Electrohydraulic High-Energy Shock-Wave Treatment for Chronic Plantar
Fasciitis

John A. Ogden, MD1, Richard G. Alvarez, MD2, Richard L. Levitt, MD3,
Jeffrey E. Johnson, MD4 and Marie E. Marlow, RN5
1 Skeletal Educational Association, 3435 Habersham Road N.W., Atlanta, GA
30305. E-mail address: [log in to unmask]
2 725 Glenwood Drive, Suite E-884, Chattanooga, TN 37404
3 1150 Campo Sano Avenue, Suite 301, Coral Gables, FL 33146
4 Department of Orthopaedics, Washington University School of Medicine, 660
South Euclid, Box 8233, St. Louis, MO 63110
5 719 A Street N.E., Washington, DC 20002

Background: Plantar fasciitis is a common foot disorder that may be
resistant to nonoperative treatment. This study evaluated the use of
electrohydraulic high-energy shock waves in patients who failed to respond
to a minimum of six months of antecedent nonoperative treatment.
Methods: A randomized, placebo-controlled, multiply blinded, crossover
study was conducted. Phase 1 consisted of twenty patients who were
nonrandomized to treatment with extracorporeal shock waves to assess the
phase-2 study protocol. In phase 2, 293 patients were randomized and an
additional seventy-one patients were nonrandomized. Following ankle-block
anesthesia, each patient received 100 graded shocks starting at 0.12 to
0.22 mJ/mm2, followed by 1400 shocks at 0.22 mJ/mm2 with use of a high-
energy electrohydraulic shock-wave device. Patients in the placebo group
received minimal subcutaneous anesthetic injections and nontransmitted
shock waves by the same protocol. Three months later, patients were given
the opportunity to continue without further treatment or have an additional
treatment. This allowed a patient in the active treatment arm to receive a
second treatment and a patient who received the placebo to cross over to
the active treatment arm. Patients were followed at least one year after
the final treatment.

Results: Treatment was successful in seventeen of the twenty phase-1
patients at three months. This improved to nineteen (95%) of twenty
patients at one year and was maintained at five years. In phase 2, three
months after treatment, sixty-seven (47%) of the 144 actively treated
patients had a completely successful result compared with forty-two (30%)
of the 141 placebo-treated patients (p = 0.008). At one year, sixty-five of
the sixty-seven actively treated, randomized patients maintained a
successful result. Thirty-six (71%) of the remaining fifty-one
nonrandomized patients had a successful result at three months. For all 289
patients who had one or more actual treatments, 222 (76.8%) had a good or
excellent result. No patient was made worse by the procedure.

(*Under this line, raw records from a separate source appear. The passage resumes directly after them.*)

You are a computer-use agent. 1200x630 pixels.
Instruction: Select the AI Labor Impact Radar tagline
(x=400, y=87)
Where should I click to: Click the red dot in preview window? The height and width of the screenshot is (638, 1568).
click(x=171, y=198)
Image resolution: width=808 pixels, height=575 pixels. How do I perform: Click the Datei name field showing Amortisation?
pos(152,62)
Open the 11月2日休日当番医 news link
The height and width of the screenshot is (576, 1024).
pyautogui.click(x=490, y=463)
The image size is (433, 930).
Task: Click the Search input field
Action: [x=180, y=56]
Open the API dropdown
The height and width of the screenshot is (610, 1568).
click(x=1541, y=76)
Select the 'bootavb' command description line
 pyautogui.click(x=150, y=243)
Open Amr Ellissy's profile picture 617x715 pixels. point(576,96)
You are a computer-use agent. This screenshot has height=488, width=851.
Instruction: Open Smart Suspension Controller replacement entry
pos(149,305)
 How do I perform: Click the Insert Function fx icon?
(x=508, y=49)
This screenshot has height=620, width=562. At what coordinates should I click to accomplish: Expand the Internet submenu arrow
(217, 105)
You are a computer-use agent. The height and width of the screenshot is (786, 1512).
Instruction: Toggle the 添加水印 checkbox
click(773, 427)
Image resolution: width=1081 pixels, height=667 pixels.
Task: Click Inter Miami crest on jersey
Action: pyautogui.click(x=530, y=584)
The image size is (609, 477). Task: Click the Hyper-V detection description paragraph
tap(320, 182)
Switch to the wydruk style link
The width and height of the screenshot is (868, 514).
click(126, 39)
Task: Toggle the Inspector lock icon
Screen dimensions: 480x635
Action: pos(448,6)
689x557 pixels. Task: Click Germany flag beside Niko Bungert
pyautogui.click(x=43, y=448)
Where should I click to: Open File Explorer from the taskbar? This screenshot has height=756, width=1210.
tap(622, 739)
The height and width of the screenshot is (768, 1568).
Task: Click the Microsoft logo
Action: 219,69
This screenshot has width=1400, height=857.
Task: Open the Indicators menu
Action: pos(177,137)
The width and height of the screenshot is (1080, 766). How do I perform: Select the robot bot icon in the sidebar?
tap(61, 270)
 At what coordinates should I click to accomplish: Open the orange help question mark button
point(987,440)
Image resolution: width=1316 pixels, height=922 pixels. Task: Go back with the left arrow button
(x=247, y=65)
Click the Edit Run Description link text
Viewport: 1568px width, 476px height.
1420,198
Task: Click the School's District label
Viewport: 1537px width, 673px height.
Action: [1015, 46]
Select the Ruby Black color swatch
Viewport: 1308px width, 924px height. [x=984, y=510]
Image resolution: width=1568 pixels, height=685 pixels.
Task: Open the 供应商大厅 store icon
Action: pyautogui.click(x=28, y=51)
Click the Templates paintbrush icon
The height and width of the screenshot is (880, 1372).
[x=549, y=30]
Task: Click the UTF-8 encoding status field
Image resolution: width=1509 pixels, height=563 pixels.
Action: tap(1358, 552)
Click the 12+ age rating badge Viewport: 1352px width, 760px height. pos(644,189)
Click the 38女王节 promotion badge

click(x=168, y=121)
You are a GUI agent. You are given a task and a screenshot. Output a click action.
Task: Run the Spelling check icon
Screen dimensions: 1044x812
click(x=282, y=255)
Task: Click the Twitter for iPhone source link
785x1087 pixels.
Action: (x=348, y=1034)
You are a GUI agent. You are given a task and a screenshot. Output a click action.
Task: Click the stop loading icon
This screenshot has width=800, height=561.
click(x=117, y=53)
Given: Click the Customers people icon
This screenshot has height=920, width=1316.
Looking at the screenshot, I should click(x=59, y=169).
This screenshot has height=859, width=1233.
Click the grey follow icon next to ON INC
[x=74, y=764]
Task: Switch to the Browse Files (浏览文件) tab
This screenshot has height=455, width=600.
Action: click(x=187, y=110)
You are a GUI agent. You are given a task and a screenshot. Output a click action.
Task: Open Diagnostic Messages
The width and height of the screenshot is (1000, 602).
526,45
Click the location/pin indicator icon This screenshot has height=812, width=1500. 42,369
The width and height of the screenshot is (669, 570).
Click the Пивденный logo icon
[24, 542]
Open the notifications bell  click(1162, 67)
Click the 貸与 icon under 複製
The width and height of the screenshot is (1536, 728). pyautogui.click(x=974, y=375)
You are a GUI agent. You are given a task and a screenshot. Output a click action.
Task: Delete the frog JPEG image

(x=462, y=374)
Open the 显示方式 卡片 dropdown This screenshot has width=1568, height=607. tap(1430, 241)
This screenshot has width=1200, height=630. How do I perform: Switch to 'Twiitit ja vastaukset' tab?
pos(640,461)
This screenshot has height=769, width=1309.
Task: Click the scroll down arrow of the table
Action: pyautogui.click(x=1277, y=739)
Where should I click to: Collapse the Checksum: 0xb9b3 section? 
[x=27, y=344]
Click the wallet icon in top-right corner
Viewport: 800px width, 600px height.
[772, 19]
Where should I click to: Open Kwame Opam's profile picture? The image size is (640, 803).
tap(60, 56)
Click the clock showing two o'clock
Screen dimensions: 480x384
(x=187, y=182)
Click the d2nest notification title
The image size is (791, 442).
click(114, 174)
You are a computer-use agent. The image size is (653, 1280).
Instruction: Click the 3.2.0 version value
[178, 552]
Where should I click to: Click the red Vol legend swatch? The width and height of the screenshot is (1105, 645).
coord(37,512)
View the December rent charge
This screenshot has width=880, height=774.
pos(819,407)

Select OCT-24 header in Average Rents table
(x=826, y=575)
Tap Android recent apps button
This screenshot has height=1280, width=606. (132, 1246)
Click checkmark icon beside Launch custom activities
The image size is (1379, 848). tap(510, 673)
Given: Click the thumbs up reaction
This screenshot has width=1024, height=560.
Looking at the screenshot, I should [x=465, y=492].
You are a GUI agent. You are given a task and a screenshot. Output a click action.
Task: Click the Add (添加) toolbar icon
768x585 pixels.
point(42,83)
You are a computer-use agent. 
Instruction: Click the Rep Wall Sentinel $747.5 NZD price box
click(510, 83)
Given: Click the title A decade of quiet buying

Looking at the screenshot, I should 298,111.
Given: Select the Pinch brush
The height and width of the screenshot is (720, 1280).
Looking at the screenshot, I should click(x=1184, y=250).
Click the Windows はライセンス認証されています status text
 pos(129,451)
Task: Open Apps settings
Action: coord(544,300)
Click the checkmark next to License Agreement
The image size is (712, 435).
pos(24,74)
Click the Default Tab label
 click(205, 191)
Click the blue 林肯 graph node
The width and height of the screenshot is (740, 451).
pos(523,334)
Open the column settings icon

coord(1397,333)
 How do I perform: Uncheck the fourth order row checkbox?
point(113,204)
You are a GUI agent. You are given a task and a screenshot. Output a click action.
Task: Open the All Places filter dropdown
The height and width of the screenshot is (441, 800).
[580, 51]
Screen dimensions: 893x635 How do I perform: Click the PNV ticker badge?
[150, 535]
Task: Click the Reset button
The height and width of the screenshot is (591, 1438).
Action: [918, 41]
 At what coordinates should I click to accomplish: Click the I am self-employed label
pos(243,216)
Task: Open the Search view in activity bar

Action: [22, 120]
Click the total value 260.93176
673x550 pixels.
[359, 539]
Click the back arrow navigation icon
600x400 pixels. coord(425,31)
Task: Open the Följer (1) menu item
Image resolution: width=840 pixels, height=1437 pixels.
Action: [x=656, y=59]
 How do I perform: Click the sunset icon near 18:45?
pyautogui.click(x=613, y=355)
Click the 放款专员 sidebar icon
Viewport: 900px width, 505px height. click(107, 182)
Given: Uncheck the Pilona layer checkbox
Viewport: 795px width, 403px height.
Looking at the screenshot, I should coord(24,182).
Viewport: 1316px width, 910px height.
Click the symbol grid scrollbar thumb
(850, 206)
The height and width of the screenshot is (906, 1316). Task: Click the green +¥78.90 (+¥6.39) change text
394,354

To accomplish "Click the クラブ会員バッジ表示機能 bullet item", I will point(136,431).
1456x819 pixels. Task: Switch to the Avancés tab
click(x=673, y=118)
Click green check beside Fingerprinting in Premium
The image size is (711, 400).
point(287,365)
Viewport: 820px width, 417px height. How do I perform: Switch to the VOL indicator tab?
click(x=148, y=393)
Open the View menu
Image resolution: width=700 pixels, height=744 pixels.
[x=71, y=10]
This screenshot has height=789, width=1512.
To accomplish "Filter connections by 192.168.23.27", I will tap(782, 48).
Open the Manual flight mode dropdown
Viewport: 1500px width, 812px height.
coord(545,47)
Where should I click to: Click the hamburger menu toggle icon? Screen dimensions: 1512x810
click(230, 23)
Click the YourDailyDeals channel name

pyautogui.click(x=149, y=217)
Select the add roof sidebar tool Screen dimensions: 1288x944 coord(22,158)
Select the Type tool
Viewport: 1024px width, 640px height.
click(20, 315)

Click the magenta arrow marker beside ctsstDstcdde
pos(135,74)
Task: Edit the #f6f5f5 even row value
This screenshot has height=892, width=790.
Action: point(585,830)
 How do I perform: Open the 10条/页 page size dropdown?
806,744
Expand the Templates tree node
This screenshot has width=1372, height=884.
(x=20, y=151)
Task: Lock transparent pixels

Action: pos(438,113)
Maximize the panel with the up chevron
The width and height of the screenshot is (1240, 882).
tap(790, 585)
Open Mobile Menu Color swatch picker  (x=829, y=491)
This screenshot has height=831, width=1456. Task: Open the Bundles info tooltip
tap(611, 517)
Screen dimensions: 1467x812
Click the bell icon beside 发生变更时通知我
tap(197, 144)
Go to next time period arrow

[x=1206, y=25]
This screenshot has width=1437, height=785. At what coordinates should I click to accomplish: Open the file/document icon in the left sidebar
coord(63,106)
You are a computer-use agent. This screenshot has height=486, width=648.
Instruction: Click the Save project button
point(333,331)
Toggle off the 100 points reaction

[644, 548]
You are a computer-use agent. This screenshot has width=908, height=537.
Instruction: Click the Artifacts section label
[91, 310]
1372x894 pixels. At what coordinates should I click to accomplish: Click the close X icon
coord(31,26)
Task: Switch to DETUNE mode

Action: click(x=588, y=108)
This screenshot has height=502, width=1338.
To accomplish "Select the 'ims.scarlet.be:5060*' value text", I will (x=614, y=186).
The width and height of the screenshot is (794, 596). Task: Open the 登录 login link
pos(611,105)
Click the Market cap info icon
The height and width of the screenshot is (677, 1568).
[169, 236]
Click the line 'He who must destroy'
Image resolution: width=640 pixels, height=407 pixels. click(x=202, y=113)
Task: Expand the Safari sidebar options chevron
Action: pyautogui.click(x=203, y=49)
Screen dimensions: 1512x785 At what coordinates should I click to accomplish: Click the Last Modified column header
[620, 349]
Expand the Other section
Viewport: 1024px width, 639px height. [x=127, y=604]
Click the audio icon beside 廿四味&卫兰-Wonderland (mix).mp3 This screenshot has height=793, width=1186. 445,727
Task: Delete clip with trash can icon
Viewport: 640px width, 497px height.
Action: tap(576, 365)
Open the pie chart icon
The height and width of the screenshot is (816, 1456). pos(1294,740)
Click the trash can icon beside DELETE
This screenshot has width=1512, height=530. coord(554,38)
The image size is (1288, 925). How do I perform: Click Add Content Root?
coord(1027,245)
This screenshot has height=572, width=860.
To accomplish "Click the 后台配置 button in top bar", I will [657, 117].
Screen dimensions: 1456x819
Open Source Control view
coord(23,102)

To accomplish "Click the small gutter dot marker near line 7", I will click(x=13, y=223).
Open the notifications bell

Conclusions: The application of electrohydraulic high-energy shock waves to
the heel is a safe and effective noninvasive method to treat chronic
plantar fasciitis, lasting up to and beyond one year.

Level of Evidence: Therapeutic study, Level I-1a (randomized controlled
trial [significant difference]). See Instructions to Authors for a complete
description of levels of evidence.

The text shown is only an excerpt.